I don't think I'd be able to keep something like that from my parents, but we'll see how it goes, I guess.


You could start the process now; register at a GP in Edinburgh and then make an appointment to see them in the new year. That way you will have it in your diary?
Original post by FangirlFreak
I'm just finishing up my first semester at the University of Edinburgh and I can honestly say that the time I've spent here has been the most unhappy I've ever been.

To be clear, the problem is not the course, but the change in lifestyle. I went from being very busy with school and work last year to entering my first year as a History student with only 8.5 contact hours a week. This naturally places more emphasis on extracurricular activities and cultivating an actual social life but as someone who has always been very socially anxious this change has been very difficult for me to adjust to.

Combined with the issue of moving to completely different place and going from talking to my friends and family every day to once or twice a week, the change in lifestyle has been even harder to deal with.

I just feel like everyone else is enjoying their life at university so much and I have never been more unhappy.

Does anyone have any words of wisdom from experiencing a similar situation?


Hello,

First of all, I can guarantee you aren't the only person suffering with social anxiety at university - the majority of students suffer from social anxiety and such. With me, 99.9% of my friends have it and so do I - so it hasn't been an easy ride for any of us but it's do-able.

It's good to hear that your course is not the problem - it is a big change when you go from a busy lifestyle to one that isn't as hectic - just make sure you put in time yourself for work so it boosts the time you spend on work in a week. Then, like you said, there are other activities and social events you can take part in - university SU's usually run events for students with social anxiety and what not - it's usually a really chill atmosphere and just a chance to meet people. I know it isn't easy and all I can say is, it's about pushing yourself or making a friend off your course or in halls that you can go with for support.

If it's bothering you that much, why don't you talk to your family and friends everyday? I call my mum everyday and have done ever since I got to university and I'm in Third Year. Just because you've moved away doesn't mean you can't talk to them everyday. If it makes you feel better, do it!

Don't compare your experiences to anybody else's - it'll bring you down more than you can imagine and hinders your ability to make progress on improving your own experience.

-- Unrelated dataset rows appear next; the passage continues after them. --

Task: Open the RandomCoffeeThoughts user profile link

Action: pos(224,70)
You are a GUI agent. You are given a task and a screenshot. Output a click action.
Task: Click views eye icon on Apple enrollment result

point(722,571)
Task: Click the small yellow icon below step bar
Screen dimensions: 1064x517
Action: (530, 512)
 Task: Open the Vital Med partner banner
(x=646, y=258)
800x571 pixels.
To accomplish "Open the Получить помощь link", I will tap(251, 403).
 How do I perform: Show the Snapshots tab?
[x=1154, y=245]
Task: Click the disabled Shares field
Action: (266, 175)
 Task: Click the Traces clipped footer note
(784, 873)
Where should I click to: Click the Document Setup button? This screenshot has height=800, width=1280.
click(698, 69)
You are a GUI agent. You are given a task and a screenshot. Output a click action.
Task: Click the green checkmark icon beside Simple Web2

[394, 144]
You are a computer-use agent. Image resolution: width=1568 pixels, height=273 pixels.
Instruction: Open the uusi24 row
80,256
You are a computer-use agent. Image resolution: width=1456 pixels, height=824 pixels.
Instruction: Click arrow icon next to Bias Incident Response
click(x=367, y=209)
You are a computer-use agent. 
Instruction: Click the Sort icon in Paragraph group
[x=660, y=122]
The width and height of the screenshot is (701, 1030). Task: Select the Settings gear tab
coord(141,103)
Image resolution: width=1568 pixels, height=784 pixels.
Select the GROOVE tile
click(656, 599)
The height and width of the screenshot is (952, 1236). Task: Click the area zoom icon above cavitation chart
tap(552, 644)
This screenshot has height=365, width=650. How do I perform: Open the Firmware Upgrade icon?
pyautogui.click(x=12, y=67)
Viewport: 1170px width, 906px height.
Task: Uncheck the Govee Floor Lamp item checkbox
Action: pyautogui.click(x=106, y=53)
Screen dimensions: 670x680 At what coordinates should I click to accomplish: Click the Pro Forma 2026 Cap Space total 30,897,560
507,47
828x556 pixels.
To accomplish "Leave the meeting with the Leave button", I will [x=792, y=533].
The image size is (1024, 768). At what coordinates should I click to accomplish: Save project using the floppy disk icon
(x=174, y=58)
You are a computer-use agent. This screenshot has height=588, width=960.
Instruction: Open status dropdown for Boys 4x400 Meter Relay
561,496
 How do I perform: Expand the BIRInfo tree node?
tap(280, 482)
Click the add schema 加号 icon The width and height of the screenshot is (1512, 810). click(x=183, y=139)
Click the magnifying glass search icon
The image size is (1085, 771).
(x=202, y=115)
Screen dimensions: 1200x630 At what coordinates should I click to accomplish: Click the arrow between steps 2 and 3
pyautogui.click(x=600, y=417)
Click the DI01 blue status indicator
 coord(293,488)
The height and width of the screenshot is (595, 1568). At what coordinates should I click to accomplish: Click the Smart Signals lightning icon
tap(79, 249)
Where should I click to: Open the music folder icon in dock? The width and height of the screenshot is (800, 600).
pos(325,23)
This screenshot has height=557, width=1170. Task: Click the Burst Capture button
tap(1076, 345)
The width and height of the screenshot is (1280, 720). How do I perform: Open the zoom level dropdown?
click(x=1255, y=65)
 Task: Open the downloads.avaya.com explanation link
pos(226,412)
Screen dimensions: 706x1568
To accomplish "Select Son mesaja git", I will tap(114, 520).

I'd suggest just push yourself little by little. Talk to someone in your halls. Then someone on your course. Then see if they want to grab a drink or something to eat and build it from there. You've got plenty of time to make friends - don't panic or rush yourself!

:smile:
Original post by shawn_o1
You'll have to start somewhere. For many graduates getting a job is more about who you know than what qualifications you have, at least you have another 2-3 years to develop that network before finding out how tough it is to get by without a network


Can you elaborate on how knowing people will get you a job?

I don't understand how knowing people on the same course will get me a job?
Original post by khanpatel321
Can you elaborate on how knowing people will get you a job?

I don't understand how knowing people on the same course will get me a job?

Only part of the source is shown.